Attending an economics conference in Beijing in 1995, I had time between sessions to walk city streets and shopping areas. One street with vendors in small stalls offered books, movies on VHS tape, shivering dogs, and one stall with just a pile of coal. For maybe fifteen minutes I watched shoppers filling bags with coal in order to cook and heat their nearby Beijing homes.

Most people of Beijing are far wealthier now and incomes higher. Average income in China is approaching $10,000 a year, but in 1995 average income was just $540. People in the cities are now far wealthier, but not far from Beijing, households still burn coal to heat their homes. Increasing incomes and expanding access to inexpensive electricity is key to reducing Beijing pollution.

Beijing’s Plan for Cleaner Heat Leaves Villagers Cold,” (WSJ, Jan. 25, 2017) reports the continued problem of burning coal for home heating in communities near Beijing:

Reducing emissions from heating would be among the most effective ways to limit winter smog besides cleaning up industry… Coal-burning by households is particularly dirty because it often happens without the emissions filtering required in power plants. …

But Ms. Gao, whose husband earns about $500 a month at an auto plant, soon noticed a downside.

“Electric heating has become our family’s biggest expense,” Ms. Gao said. She said she may seek a job to help pay the bill.

Despite electricity subsidies for residential consumers, villagers interviewed about their state-supplied heaters said their overall costs had risen substantially. Several said it costs around $300 to heat their homes for the winter, compared with about $200 with coal.

The income divergence between city and rural families is extreme across China. “Here’s What China’s Middle Classes Really Earn — and Spend” (Bloomberg News, March 9, 2016) shows an income chart of China’s 770 million workers. Just 19 percent are middle-income, earning $11,733 a year. Another 31 percent are migrant workers, earning an average of just $5,858 a year. The rest are rural people, earning an average of $2,000. (A 0.2 percent slice are the very rich, earning an average of $500,000 a year).

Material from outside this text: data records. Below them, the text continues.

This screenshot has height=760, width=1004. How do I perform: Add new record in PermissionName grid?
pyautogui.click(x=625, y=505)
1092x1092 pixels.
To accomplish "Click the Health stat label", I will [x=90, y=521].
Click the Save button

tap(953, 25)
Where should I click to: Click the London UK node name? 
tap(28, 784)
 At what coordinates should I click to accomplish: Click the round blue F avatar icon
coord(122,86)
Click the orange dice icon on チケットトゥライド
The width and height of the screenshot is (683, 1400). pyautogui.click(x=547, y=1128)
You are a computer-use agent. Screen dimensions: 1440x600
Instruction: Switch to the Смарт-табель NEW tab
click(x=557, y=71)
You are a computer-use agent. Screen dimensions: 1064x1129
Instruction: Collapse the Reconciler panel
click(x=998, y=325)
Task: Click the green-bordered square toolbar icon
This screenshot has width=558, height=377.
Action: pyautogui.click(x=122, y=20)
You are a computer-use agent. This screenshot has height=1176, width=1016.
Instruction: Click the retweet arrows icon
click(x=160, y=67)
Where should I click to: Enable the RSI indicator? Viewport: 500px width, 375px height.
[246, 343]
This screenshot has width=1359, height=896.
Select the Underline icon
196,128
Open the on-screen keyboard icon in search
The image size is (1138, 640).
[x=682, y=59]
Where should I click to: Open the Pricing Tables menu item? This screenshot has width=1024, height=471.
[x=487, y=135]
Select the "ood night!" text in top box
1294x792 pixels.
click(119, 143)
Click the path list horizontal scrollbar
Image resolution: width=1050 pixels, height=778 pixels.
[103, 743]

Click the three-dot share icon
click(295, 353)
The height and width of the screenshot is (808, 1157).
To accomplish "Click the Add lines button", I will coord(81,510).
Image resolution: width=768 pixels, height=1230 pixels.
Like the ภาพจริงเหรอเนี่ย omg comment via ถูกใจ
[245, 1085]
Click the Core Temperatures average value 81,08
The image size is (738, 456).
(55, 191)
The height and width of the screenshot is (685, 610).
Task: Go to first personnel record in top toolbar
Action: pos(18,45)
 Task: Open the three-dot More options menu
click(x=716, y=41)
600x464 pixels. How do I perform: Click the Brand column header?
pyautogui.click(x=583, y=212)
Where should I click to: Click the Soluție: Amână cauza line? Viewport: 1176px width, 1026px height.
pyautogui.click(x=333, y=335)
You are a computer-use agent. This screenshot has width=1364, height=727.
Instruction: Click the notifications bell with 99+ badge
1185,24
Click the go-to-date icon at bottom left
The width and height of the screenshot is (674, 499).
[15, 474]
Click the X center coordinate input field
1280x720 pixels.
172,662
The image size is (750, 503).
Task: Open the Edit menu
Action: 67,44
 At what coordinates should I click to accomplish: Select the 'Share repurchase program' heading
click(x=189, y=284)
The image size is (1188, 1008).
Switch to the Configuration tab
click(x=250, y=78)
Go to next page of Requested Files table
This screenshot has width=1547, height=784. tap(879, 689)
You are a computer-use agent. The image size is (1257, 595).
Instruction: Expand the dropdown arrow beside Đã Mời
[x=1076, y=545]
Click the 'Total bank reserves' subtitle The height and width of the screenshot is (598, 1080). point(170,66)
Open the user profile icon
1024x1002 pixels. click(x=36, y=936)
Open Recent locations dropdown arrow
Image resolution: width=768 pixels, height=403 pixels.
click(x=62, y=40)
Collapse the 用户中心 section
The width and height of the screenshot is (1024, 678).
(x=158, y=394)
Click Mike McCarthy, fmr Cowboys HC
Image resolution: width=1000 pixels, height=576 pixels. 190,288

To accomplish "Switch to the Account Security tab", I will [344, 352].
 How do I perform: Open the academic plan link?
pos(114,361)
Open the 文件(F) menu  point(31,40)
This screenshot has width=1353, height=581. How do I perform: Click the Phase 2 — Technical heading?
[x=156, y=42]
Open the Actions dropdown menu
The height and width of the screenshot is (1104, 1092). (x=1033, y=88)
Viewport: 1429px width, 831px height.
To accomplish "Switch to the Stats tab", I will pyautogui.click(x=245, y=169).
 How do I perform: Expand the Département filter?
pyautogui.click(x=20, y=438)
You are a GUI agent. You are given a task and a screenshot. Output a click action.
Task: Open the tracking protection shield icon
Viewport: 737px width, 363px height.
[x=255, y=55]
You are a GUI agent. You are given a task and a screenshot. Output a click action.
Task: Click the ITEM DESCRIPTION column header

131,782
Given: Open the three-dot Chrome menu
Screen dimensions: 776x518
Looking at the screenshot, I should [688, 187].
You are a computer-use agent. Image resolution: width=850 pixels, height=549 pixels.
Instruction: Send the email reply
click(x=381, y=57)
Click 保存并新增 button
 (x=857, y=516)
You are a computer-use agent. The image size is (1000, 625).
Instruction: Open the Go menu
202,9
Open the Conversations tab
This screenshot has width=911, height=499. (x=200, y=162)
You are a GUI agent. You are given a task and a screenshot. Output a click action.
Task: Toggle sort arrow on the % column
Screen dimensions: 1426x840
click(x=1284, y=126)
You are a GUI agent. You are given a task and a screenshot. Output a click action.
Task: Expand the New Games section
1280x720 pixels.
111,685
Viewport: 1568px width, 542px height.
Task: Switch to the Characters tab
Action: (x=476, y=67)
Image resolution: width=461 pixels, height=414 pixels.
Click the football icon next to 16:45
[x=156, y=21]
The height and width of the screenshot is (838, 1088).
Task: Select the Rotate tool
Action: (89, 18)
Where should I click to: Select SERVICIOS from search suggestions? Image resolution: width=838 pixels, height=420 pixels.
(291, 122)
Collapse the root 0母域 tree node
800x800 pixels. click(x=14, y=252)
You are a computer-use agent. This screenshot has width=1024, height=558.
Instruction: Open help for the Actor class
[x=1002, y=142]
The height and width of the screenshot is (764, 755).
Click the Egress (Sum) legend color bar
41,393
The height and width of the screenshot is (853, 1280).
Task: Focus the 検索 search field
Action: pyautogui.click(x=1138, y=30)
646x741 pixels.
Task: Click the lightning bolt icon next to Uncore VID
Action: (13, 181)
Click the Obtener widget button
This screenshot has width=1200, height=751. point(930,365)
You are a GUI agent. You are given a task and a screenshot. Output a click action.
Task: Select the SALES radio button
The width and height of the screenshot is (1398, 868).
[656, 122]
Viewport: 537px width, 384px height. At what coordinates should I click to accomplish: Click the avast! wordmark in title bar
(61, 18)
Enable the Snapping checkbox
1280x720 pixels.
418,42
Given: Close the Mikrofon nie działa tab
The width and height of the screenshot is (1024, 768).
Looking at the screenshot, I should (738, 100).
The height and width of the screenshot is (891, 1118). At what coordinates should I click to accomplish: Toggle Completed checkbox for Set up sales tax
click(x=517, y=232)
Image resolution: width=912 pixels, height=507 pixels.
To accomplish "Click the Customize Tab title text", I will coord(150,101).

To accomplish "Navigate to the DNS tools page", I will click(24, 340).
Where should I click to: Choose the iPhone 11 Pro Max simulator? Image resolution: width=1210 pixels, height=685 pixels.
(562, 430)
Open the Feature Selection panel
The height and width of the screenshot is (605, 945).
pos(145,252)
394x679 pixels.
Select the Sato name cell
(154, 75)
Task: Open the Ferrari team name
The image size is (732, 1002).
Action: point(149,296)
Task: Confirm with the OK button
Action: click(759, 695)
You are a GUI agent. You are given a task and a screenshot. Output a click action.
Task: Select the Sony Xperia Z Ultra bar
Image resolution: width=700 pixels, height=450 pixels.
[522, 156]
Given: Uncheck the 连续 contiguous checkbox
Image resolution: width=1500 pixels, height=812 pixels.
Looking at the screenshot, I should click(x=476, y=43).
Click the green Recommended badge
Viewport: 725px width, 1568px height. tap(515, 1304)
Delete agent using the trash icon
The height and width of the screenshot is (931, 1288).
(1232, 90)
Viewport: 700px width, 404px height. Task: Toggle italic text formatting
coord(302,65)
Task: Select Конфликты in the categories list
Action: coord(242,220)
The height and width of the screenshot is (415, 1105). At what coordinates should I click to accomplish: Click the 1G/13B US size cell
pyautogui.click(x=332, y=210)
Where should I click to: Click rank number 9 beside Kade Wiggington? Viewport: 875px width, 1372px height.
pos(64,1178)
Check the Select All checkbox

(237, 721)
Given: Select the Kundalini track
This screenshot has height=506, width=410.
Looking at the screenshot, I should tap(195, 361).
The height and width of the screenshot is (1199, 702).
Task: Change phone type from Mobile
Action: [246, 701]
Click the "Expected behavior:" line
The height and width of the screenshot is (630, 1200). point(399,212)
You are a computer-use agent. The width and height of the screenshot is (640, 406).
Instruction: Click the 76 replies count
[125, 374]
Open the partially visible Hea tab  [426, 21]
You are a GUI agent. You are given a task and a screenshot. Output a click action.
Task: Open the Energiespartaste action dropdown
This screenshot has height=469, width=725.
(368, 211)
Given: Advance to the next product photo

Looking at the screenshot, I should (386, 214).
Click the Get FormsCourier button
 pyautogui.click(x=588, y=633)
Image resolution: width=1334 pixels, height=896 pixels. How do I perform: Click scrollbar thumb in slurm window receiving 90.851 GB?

China’s migrant workers, the”floating population,” migrated informally (illegally) to cities for factory jobs. They earn more than they could in their rural villages, but Bloomberg reports: “Food and clothing make up nearly half their personal spending,” which is just $7 a day.

Anything that adds to the cost of electricity pushes poor workers living around Chinese cities to shift to burning coal in their homes for heat.

And this challenge highlights government spending and subsidies for expanding wind and solar power. Electricity from new natural gas and new cleaner coal power plants emit little air pollution (especially compared to families burning coal or wood at home). But both natural gas and new coal plants emit carbon dioxide as they generate electricity (though burning natural gas emits about half as much CO2 as burning coal).

China Aims to Spend at Least $360 Billion on Renewable Energy by 2020” (New York Times, Jan. 5, 2017) reports on Chinese government plans for expanding wind and solar power, and also notes problems delivering power to consumers:

Thursday’s announcement was missing any language on curtailment, or the amount of electricity generated by wind and solar that never finds its way to the country’s power grid. In China, wind power curtailment was 19 percent in the first nine months 2016, Mr. Myllyvirta said, many times higher than in the United States, where curtailment levels are often negligible.

The main reason for curtailment, he said, is that China is plagued by overcapacity in electricity generation and operators of China’s grid often favor electricity generated from coal.

A 2016 report, “China Scales Back Solar, Wind Ambitions as Renewables Cool,” (Bloomberg News, Nov. 7, 2016) noted problems connecting new wind and solar, often at distant locations, to China’s existing grid:

[China] lowered its solar and wind power targets for 2020, a reflection of how record installations of renewables have overwhelmed the ability of the nation’s grid to absorb the new electricity …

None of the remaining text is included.